Effect on Signaling Pathway Activation
Infection activated phosphorylation of ERK2, JNK, p38, and IκBα in THP-1 cells. R406 pretreatment significantly reduced phosphorylation of JNK and p38 at all measured times and of ERK2 and IκBα at later times, indicating suppression of pro-inflammatory signaling cascades.
Discussion
This study demonstrates that Syk inhibition with R406 down-regulates key inflammatory responses in human monocytic and bronchiolar epithelial cells infected with P. aeruginosa. R406 decreased ICAM-1 expression, pro-inflammatory cytokine release, and activation of MAPK and NF-κB pathway components.
Syk likely plays a role in multiple receptor-mediated pathways activated during infection, including Fc receptor, integrin, and Toll-like receptor pathways.

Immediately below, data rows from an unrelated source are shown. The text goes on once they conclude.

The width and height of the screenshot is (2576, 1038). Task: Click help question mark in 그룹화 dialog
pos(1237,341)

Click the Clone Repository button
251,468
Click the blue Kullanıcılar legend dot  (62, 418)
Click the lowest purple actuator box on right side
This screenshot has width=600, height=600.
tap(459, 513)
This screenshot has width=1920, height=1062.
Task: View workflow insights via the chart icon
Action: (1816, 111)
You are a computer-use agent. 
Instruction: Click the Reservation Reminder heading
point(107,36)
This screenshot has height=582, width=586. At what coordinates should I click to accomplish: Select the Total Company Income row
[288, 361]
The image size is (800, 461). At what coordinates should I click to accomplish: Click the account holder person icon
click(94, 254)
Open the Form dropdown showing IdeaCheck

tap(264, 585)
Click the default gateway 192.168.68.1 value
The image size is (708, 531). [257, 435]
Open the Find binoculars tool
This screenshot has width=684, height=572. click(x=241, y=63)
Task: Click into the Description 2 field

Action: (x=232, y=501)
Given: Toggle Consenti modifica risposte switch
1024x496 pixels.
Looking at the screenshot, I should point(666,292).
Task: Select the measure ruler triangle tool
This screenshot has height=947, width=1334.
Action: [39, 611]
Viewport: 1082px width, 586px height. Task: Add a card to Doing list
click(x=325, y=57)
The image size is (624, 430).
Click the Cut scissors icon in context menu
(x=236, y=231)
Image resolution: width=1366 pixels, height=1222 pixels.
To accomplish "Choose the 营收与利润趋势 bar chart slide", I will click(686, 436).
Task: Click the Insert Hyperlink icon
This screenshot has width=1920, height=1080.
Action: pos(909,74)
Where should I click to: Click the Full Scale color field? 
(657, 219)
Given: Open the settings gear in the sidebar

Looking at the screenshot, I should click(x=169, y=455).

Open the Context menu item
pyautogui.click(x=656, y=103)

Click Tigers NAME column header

While R406 did not completely block inflammatory responses—suggesting other parallel signaling pathways are active—its inhibitory effect was significant.
Given that exaggerated inflammation contributes to CF lung pathology and other P. aeruginosa-associated diseases, selective Syk inhibition could be a valuable adjunctive therapy. However, R406 also inhibits JAK2, and Syk inhibition can influence T cell responses to bacterial antigens, underscoring the need for careful therapeutic consideration.
Conclusion
R406, a Syk tyrosine kinase inhibitor, significantly attenuates P. aeruginosa-induced inflammatory responses in vitro by acting on multiple key mediators. These findings support further evaluation of Syk inhibition as a potential strategy to reduce inflammation in bacterial lung infections.